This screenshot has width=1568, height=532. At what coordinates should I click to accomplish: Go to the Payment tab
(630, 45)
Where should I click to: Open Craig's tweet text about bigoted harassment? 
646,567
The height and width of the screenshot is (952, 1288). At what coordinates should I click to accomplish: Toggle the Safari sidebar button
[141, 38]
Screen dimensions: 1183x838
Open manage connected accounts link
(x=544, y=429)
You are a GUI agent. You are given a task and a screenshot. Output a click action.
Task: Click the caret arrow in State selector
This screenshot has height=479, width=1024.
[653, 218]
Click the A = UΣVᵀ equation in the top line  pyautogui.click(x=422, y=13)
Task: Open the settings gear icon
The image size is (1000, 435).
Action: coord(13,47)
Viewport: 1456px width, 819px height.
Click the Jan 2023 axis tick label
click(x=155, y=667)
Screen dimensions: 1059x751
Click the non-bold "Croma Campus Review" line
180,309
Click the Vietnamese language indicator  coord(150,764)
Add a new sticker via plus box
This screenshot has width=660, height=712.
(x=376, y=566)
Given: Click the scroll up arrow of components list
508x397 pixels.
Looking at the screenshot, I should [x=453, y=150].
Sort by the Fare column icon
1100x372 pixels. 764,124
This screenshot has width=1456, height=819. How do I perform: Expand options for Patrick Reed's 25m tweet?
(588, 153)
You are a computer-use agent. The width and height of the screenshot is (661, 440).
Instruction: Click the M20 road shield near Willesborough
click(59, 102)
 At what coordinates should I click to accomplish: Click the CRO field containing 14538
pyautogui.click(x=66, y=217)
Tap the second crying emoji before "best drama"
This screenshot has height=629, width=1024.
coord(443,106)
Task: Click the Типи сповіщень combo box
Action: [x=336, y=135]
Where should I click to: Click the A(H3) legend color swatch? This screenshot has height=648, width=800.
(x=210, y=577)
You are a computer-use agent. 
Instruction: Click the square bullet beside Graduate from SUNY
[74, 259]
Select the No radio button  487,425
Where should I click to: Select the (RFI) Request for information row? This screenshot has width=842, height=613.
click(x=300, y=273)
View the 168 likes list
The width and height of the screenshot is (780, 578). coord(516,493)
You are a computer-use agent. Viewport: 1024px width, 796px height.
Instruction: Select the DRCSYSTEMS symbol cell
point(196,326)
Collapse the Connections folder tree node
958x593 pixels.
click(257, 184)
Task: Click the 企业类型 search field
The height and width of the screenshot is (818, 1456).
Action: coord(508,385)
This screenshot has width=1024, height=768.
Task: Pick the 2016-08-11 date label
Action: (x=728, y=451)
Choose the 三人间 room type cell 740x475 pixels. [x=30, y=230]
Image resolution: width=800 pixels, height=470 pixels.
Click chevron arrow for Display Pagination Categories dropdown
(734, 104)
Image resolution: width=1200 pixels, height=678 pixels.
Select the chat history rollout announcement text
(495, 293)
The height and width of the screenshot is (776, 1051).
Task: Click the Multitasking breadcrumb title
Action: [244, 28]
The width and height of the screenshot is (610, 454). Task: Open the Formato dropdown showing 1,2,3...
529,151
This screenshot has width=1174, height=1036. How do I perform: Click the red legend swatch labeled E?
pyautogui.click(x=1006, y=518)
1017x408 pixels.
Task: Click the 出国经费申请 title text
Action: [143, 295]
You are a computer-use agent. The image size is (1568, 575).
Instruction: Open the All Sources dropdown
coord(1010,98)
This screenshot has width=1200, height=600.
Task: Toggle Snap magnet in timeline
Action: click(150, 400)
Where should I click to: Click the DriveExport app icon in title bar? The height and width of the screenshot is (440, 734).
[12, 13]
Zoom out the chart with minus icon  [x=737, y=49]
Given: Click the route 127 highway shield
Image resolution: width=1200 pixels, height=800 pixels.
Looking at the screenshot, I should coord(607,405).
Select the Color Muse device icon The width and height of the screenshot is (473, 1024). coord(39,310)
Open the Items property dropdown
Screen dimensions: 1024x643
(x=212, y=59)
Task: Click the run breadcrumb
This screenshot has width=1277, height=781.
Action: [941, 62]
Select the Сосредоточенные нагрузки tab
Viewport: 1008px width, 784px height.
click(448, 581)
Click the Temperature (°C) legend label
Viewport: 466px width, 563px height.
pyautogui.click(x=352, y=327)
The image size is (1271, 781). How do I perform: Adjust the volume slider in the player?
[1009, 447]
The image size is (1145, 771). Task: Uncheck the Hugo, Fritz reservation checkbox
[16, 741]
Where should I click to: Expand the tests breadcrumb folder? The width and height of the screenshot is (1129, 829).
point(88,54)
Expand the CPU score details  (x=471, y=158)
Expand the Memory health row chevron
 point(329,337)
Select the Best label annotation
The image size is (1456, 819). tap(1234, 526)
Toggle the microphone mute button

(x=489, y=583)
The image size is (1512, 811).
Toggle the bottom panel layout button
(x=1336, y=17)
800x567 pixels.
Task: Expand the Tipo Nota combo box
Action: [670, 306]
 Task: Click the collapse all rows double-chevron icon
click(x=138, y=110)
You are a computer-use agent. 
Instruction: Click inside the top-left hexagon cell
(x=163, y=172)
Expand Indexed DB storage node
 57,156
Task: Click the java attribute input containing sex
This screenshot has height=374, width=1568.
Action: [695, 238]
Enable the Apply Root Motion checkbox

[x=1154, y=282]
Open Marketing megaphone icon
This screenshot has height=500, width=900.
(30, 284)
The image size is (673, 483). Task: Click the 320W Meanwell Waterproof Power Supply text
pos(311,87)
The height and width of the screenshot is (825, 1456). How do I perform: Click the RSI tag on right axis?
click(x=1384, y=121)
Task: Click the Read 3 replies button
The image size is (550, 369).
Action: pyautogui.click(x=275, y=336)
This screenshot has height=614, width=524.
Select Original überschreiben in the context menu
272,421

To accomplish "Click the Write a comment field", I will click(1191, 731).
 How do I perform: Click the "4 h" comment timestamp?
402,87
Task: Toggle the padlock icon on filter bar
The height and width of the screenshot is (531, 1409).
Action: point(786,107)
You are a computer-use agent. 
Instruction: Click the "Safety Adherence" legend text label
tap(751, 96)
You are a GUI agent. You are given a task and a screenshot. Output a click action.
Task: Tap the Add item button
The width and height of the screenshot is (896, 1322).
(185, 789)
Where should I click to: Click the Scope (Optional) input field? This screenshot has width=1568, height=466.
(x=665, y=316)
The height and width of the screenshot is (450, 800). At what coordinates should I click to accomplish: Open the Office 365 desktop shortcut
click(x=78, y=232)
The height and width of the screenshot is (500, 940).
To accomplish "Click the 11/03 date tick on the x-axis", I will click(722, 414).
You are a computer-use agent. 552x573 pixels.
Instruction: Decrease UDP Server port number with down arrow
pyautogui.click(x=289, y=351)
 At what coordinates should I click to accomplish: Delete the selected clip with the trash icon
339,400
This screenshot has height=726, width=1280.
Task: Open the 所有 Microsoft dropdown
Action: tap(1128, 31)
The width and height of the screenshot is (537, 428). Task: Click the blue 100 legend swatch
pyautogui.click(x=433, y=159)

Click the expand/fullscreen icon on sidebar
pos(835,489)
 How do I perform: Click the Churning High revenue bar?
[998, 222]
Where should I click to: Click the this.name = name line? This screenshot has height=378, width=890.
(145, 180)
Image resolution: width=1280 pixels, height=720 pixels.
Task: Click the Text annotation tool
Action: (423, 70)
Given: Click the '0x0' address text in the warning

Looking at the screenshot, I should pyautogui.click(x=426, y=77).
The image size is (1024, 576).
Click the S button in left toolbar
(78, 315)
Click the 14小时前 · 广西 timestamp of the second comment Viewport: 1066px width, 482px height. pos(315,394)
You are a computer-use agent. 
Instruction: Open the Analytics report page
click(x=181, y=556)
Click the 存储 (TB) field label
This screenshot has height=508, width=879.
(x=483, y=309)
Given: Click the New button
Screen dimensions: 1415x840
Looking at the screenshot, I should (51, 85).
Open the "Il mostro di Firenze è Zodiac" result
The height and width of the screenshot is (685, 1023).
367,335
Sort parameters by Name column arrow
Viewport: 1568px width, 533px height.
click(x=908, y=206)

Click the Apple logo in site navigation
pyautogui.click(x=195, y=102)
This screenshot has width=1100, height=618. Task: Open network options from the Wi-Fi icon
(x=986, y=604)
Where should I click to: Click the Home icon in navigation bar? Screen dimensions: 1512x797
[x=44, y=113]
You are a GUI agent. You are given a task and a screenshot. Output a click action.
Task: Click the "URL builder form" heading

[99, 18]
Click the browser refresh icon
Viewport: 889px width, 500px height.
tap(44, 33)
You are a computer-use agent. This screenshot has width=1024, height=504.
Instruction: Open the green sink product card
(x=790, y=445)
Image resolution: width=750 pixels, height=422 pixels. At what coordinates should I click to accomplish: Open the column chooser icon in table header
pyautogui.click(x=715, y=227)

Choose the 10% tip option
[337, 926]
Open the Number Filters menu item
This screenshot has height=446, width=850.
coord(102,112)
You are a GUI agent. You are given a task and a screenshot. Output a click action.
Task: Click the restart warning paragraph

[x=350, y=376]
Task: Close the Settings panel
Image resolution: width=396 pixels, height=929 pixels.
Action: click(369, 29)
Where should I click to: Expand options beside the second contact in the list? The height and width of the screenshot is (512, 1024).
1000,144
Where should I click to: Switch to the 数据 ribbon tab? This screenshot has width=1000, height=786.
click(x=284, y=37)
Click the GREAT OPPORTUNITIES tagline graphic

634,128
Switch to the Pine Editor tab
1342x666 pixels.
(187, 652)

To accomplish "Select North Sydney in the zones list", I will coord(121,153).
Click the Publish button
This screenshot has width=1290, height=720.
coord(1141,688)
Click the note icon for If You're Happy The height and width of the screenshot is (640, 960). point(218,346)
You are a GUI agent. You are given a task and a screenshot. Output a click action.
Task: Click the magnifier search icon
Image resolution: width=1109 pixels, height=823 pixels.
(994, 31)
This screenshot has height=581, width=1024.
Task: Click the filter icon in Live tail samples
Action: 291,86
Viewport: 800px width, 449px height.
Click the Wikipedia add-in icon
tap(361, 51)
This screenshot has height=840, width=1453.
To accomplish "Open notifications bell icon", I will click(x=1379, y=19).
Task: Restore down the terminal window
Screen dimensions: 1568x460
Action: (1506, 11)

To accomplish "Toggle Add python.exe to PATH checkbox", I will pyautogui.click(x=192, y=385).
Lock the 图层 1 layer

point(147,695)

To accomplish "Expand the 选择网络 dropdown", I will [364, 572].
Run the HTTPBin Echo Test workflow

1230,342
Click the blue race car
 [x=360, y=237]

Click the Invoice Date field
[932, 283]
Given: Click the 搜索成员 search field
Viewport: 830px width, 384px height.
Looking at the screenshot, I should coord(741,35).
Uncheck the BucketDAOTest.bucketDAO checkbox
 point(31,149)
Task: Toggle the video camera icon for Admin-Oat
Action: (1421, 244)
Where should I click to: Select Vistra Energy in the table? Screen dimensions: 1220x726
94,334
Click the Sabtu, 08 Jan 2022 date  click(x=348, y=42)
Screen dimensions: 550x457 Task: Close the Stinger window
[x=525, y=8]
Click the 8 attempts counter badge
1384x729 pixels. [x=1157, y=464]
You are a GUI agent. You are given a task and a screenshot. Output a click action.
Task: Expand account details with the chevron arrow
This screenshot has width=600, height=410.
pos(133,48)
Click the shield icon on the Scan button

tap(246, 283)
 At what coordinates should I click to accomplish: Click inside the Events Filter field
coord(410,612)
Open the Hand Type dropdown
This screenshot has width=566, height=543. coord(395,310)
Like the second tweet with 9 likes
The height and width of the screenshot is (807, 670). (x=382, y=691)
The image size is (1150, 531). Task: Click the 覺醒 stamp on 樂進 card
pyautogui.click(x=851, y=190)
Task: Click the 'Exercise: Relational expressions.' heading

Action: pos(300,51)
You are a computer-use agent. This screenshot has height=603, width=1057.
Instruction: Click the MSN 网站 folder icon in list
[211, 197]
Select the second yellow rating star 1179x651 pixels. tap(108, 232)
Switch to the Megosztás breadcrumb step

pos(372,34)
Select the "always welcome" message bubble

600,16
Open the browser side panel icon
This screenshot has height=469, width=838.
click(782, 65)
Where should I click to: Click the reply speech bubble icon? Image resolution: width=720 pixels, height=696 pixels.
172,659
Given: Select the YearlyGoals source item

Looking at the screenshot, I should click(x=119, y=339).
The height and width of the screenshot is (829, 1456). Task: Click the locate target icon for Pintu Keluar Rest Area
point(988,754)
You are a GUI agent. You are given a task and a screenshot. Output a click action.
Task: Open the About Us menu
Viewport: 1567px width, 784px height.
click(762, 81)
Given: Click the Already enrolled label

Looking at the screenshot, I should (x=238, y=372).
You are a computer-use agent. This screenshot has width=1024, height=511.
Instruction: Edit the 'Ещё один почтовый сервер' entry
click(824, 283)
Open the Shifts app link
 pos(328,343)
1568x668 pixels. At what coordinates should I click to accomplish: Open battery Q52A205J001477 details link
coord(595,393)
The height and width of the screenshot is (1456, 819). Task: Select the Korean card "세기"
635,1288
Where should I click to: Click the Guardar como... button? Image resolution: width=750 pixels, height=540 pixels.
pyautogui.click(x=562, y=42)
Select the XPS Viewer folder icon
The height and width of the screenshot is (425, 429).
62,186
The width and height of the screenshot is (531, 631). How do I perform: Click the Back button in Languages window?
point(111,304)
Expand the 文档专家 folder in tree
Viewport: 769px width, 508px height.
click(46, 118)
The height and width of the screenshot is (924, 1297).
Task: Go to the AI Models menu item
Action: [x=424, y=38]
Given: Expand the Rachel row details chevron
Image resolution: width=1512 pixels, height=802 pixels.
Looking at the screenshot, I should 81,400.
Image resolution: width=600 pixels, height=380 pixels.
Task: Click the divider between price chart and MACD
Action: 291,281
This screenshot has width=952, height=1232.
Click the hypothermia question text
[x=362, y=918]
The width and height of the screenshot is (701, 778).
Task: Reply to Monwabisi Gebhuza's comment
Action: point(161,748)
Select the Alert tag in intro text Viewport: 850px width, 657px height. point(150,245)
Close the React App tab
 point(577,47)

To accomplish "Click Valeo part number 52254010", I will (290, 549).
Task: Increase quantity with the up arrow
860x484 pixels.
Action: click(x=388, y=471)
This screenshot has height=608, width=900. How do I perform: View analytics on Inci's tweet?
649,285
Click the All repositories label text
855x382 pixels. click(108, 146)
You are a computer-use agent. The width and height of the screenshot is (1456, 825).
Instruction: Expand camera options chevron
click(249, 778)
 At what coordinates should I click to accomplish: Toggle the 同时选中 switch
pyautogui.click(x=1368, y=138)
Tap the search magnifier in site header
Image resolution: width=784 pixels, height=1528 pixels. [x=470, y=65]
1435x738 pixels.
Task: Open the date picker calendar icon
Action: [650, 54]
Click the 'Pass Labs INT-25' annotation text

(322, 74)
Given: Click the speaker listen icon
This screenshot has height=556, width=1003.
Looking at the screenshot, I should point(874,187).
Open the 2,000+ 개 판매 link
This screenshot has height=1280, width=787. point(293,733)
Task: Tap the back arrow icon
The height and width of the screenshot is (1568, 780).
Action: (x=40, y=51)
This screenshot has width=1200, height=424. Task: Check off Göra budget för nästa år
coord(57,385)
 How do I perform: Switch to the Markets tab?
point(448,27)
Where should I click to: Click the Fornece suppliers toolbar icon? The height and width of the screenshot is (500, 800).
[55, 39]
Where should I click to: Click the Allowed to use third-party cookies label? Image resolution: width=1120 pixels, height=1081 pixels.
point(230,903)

****

Assigned task -> Take the line that contains "Close the React App tab" and each line after it through the end of the records, and repeat them all exactly. Nothing else.

Task response ->
Close the React App tab
 point(577,47)

To accomplish "Click Valeo part number 52254010", I will (290, 549).
Task: Increase quantity with the up arrow
860x484 pixels.
Action: click(x=388, y=471)
This screenshot has height=608, width=900. How do I perform: View analytics on Inci's tweet?
649,285
Click the All repositories label text
855x382 pixels. click(108, 146)
You are a computer-use agent. The width and height of the screenshot is (1456, 825).
Instruction: Expand camera options chevron
click(249, 778)
 At what coordinates should I click to accomplish: Toggle the 同时选中 switch
pyautogui.click(x=1368, y=138)
Tap the search magnifier in site header
Image resolution: width=784 pixels, height=1528 pixels. [x=470, y=65]
1435x738 pixels.
Task: Open the date picker calendar icon
Action: [650, 54]
Click the 'Pass Labs INT-25' annotation text

(322, 74)
Given: Click the speaker listen icon
This screenshot has height=556, width=1003.
Looking at the screenshot, I should point(874,187).
Open the 2,000+ 개 판매 link
This screenshot has height=1280, width=787. point(293,733)
Task: Tap the back arrow icon
The height and width of the screenshot is (1568, 780).
Action: (x=40, y=51)
This screenshot has width=1200, height=424. Task: Check off Göra budget för nästa år
coord(57,385)
 How do I perform: Switch to the Markets tab?
point(448,27)
Where should I click to: Click the Fornece suppliers toolbar icon? The height and width of the screenshot is (500, 800).
[55, 39]
Where should I click to: Click the Allowed to use third-party cookies label? Image resolution: width=1120 pixels, height=1081 pixels.
point(230,903)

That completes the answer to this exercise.